- _WHAT TO DO_
Where does the string "details" occur in the entries below? Copy every line where it does.

[Collected data entries]

◆ ◆ ◆

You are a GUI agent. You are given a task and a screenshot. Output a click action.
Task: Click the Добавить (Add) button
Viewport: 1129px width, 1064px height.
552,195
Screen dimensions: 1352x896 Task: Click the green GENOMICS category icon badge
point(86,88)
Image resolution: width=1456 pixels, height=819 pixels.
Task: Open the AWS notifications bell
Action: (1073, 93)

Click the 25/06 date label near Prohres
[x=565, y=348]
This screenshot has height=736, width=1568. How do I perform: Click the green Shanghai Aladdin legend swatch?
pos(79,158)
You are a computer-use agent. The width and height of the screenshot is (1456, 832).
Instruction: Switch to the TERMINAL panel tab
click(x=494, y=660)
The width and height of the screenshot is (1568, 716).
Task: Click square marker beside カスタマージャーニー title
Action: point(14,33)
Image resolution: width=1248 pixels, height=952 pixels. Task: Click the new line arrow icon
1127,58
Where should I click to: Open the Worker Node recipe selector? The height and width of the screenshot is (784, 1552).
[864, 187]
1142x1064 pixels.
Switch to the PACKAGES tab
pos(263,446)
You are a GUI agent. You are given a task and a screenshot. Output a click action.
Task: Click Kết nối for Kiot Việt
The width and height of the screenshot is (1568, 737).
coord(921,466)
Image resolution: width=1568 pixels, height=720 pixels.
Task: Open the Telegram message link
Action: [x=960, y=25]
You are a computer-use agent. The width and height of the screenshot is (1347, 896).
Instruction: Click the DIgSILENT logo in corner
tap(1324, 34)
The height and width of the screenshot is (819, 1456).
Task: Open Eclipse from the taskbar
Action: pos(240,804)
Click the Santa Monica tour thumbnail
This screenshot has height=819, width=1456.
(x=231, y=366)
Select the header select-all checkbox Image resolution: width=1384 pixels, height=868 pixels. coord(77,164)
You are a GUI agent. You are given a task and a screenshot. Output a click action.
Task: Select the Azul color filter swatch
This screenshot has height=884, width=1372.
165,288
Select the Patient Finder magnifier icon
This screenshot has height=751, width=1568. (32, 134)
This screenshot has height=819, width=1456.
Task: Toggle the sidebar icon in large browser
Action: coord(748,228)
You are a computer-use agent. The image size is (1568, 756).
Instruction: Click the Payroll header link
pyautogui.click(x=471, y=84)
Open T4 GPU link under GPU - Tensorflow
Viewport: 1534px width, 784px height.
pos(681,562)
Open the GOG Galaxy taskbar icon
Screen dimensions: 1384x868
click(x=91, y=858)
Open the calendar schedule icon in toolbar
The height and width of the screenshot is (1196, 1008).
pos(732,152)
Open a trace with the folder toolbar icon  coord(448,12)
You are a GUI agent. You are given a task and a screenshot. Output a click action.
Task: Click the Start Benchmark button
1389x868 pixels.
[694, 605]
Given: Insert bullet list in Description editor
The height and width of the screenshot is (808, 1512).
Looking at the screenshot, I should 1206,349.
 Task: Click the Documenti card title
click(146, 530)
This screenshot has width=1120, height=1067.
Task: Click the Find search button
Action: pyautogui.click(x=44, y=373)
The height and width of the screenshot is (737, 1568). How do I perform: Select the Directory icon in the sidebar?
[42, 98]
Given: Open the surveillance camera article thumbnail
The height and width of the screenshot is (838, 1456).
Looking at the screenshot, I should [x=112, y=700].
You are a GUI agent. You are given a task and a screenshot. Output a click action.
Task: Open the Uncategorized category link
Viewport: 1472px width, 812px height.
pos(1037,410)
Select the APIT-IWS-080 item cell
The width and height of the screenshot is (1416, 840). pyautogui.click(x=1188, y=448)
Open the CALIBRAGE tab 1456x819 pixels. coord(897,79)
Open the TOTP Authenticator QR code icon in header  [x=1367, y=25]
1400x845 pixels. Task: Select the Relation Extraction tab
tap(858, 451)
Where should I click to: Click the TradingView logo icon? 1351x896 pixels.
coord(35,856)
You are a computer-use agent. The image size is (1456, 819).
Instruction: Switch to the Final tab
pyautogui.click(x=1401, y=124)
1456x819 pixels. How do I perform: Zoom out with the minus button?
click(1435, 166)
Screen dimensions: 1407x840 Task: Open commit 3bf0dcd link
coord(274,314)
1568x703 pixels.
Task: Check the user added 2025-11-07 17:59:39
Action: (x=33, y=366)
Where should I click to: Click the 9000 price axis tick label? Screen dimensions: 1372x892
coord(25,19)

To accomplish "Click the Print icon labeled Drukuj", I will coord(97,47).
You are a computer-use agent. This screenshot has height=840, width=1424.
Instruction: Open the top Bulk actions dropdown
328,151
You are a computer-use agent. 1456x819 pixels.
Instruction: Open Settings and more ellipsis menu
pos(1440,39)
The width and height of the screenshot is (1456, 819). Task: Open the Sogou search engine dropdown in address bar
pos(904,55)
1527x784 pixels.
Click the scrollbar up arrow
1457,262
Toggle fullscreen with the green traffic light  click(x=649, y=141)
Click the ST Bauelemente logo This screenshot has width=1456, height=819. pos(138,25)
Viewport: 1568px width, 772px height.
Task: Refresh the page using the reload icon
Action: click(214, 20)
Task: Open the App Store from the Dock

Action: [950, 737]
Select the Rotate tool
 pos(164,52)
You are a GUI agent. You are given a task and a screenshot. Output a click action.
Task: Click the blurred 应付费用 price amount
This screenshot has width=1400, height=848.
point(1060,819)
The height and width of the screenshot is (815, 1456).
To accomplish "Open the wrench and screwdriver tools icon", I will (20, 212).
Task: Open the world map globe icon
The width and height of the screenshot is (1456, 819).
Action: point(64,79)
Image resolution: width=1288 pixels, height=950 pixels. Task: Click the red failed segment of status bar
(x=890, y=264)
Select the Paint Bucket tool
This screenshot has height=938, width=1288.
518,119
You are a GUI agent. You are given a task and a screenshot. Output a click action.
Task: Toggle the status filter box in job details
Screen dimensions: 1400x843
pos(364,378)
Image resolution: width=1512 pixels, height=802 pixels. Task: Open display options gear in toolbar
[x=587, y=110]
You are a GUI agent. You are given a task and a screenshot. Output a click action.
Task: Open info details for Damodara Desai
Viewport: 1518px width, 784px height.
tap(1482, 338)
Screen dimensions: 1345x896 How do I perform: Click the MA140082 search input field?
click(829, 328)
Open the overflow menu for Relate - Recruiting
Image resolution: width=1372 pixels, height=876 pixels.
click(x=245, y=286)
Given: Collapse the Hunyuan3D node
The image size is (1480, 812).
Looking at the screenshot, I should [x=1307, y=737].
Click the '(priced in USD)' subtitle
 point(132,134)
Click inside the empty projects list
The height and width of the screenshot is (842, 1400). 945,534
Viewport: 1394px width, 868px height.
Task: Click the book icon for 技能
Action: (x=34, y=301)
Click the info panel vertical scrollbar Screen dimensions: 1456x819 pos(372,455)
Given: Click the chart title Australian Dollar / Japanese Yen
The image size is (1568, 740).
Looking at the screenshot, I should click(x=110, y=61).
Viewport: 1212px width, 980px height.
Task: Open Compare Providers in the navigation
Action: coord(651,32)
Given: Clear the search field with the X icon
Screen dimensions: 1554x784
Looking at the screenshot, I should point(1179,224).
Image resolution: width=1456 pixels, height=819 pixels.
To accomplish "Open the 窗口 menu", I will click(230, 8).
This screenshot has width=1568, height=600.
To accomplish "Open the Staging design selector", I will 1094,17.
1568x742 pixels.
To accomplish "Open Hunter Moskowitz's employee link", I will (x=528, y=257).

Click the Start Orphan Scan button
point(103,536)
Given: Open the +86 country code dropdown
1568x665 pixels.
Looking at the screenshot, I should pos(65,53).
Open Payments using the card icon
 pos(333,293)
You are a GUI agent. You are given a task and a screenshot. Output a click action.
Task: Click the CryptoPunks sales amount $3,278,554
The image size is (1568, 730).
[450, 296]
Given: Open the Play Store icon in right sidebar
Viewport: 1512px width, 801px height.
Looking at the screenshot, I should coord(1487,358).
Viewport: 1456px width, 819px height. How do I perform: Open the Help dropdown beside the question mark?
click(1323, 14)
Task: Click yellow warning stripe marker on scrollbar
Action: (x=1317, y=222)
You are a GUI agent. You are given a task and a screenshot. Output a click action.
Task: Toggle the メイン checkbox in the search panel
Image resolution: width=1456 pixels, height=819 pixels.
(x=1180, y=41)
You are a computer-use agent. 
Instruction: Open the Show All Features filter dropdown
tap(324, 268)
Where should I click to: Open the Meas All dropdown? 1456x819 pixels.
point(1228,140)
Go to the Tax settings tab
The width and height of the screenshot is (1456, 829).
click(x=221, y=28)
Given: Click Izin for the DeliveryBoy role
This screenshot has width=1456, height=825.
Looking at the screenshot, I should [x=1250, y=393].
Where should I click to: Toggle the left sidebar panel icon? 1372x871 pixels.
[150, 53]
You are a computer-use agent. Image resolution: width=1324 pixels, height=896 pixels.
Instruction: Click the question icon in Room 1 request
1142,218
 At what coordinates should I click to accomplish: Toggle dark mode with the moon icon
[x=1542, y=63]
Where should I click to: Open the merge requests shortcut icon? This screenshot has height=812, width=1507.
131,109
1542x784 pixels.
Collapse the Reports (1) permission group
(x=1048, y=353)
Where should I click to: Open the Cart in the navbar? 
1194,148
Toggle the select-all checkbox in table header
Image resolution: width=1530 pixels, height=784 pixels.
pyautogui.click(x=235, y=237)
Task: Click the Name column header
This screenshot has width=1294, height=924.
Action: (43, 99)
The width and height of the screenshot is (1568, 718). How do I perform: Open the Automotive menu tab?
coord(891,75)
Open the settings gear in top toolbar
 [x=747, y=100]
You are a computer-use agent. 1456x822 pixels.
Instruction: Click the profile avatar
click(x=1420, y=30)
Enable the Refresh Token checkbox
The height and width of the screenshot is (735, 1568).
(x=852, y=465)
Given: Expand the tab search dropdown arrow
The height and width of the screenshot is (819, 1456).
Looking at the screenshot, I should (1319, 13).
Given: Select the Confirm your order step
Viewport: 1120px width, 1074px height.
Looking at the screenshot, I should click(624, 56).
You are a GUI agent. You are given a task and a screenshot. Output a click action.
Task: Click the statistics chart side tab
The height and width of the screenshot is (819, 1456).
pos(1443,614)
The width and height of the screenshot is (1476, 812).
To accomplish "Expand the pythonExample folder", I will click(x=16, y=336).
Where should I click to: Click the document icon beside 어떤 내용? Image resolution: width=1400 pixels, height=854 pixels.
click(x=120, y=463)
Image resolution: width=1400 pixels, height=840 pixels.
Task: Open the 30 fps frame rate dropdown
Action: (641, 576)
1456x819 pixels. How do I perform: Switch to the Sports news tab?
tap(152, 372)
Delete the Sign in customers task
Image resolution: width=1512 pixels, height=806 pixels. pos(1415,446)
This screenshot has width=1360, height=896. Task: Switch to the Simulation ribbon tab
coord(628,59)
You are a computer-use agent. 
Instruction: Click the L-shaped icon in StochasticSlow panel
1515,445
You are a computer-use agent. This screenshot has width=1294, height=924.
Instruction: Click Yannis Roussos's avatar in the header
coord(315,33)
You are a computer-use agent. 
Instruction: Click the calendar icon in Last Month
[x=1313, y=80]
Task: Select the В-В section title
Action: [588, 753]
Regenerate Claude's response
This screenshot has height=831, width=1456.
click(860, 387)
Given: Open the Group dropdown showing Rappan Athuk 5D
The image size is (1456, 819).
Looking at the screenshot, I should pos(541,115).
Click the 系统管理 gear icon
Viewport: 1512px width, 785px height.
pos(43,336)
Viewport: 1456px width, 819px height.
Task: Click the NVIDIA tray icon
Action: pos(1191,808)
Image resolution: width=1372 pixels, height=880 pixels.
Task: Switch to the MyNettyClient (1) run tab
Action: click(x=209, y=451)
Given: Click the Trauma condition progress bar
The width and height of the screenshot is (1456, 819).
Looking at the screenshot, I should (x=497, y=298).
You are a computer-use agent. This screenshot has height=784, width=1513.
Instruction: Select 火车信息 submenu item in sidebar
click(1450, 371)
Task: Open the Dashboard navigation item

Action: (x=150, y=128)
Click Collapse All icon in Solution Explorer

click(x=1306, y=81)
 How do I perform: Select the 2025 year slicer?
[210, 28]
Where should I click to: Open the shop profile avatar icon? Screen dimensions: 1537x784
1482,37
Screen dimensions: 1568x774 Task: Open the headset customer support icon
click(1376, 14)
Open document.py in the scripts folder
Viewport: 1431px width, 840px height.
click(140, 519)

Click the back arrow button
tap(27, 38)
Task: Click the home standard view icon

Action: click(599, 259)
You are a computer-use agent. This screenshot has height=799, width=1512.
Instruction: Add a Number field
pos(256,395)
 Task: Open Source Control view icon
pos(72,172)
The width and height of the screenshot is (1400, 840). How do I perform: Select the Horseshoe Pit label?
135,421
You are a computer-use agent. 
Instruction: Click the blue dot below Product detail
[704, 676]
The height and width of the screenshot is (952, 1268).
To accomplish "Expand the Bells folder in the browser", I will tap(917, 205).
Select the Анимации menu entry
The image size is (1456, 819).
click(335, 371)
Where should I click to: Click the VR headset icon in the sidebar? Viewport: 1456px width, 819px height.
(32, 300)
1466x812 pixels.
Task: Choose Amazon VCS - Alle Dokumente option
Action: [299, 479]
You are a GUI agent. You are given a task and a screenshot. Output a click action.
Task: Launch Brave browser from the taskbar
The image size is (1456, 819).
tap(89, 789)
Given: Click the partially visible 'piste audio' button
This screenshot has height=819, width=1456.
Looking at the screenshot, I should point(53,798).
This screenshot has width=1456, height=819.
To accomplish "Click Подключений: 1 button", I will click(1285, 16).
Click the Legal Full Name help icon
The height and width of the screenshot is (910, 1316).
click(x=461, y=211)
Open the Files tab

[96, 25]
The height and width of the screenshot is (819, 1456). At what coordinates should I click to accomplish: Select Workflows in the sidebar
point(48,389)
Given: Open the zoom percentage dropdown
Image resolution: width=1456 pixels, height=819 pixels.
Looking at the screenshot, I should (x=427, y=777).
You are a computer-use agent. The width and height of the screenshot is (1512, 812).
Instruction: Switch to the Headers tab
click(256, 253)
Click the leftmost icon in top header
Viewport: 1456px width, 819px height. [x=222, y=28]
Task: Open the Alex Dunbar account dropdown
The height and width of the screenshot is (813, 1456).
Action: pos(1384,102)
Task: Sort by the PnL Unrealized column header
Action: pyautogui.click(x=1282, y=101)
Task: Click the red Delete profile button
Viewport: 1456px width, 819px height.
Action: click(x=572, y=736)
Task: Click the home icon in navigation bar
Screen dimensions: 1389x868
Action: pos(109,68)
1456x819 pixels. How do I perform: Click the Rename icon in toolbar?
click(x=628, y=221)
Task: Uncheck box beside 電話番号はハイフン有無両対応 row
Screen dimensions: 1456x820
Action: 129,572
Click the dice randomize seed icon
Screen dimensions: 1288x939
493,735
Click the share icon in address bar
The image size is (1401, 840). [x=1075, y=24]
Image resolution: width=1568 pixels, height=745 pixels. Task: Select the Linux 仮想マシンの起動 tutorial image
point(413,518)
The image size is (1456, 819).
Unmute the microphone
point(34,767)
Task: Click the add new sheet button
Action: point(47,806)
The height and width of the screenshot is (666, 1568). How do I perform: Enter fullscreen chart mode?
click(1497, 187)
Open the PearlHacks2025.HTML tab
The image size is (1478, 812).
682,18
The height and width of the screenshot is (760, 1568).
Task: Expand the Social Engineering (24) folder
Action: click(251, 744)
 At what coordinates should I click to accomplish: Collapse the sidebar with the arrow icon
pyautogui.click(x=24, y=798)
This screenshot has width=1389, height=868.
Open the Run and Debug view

◆ ◆ ◆

- _SOLUTION_
Task: Toggle the status filter box in job details
Task: Open info details for Damodara Desai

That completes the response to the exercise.